Aim of the task:
Where the word "panel" appears in a line below, copy the whole line.

Saved entries
--- START ---
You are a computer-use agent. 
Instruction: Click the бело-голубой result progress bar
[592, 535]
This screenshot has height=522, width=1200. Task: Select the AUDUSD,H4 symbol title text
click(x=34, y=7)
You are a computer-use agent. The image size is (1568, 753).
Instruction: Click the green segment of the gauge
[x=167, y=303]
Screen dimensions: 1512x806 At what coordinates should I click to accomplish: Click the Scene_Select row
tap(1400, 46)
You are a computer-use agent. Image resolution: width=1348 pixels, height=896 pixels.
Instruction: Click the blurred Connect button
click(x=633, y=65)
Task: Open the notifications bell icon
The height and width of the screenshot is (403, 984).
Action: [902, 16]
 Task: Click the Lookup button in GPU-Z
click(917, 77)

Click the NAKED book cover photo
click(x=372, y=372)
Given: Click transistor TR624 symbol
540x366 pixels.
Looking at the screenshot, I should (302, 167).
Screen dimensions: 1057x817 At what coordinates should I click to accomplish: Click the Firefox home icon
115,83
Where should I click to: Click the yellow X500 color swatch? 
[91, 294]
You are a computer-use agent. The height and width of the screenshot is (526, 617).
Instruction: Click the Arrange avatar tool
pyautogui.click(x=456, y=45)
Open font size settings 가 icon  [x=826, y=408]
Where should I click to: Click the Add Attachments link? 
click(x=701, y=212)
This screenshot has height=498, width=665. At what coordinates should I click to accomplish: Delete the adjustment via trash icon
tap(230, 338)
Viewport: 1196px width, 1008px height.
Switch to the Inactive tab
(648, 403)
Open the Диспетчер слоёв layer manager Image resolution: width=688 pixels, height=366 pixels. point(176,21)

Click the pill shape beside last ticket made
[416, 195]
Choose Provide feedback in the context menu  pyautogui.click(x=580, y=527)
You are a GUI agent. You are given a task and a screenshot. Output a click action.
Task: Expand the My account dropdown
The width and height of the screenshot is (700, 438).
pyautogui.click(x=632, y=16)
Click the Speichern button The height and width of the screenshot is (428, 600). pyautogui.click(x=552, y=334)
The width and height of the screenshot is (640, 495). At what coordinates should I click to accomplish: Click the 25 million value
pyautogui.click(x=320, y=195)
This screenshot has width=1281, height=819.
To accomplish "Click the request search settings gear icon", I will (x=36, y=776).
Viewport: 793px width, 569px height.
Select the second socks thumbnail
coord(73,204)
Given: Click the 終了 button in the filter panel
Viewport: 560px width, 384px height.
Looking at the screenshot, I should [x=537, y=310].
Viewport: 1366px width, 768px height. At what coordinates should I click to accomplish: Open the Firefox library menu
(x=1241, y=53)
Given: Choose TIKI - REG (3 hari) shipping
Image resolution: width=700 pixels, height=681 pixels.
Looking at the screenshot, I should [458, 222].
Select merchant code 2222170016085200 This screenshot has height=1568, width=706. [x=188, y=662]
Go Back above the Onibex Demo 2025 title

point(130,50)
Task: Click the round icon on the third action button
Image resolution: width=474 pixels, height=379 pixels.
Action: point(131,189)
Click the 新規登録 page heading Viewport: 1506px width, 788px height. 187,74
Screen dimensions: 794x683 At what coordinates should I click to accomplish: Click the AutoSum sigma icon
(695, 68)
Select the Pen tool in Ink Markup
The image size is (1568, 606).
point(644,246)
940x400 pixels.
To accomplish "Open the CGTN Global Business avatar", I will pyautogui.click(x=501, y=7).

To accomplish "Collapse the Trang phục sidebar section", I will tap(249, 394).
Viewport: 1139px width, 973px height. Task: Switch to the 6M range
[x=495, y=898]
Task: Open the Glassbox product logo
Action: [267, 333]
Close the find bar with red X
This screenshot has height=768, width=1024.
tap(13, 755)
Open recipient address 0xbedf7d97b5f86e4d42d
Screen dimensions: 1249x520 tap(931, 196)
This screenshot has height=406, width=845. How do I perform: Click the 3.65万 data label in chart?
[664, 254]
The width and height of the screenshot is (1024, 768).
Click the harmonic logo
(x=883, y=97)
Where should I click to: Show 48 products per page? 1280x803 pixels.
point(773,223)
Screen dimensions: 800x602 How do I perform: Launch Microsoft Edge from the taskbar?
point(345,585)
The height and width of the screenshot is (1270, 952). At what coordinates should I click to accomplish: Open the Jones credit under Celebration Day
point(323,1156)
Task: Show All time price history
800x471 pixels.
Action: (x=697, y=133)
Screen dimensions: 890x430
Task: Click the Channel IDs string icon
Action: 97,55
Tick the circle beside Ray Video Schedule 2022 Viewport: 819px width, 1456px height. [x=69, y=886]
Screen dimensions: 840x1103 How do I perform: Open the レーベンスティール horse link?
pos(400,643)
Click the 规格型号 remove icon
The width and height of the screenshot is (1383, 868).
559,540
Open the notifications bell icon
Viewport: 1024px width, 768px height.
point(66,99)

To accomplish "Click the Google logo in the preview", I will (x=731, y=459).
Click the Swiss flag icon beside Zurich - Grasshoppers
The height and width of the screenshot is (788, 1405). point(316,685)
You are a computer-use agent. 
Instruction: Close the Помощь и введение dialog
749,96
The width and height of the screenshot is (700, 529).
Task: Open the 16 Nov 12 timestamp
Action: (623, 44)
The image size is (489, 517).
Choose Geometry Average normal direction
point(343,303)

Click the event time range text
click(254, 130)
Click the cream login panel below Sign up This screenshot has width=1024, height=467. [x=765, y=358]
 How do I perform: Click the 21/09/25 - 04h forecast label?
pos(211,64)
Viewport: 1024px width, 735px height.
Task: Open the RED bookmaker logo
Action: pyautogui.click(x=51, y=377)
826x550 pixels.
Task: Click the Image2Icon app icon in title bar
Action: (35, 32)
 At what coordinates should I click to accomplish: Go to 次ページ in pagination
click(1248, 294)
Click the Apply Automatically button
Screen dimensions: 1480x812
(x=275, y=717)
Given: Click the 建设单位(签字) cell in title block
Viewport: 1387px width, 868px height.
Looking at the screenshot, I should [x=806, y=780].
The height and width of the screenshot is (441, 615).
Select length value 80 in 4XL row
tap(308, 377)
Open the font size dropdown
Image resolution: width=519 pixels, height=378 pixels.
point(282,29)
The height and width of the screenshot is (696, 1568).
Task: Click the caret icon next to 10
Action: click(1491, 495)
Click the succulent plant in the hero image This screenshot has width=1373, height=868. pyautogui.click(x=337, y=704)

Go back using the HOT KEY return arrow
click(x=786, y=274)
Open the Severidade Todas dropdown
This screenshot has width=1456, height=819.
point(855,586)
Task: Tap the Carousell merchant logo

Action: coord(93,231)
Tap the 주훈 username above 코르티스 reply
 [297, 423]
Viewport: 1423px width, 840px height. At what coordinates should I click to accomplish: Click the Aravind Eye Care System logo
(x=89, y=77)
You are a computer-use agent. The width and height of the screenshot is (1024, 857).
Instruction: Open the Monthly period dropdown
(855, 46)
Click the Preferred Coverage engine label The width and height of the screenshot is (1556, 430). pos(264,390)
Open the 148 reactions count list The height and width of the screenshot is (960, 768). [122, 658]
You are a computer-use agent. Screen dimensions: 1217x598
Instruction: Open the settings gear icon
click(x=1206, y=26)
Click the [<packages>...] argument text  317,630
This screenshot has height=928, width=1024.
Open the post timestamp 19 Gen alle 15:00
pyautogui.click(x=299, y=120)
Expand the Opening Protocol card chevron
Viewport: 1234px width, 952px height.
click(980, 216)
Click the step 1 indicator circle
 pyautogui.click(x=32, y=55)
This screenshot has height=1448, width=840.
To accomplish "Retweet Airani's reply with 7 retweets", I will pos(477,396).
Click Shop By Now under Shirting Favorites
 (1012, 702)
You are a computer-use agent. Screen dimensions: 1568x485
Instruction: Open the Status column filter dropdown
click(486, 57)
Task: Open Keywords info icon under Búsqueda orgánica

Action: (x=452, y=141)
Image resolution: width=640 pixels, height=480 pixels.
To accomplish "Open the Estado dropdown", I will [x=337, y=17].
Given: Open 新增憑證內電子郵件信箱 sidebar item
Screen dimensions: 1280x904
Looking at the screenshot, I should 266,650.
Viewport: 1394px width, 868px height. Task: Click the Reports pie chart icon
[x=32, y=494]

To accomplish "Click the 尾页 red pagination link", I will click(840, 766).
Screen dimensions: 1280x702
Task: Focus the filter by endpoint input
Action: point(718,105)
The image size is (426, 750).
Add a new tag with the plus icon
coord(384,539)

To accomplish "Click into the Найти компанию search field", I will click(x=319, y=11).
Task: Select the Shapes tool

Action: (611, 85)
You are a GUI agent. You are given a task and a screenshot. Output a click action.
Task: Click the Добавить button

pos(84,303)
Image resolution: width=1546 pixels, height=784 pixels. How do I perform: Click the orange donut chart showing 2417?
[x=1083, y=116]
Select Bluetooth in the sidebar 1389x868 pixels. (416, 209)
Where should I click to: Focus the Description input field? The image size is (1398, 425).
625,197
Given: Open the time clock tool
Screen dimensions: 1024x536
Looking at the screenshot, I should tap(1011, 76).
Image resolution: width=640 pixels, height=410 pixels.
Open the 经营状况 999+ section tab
--- END ---
Solution to this task:
Given: Click the 終了 button in the filter panel
Click the cream login panel below Sign up This screenshot has width=1024, height=467. [x=765, y=358]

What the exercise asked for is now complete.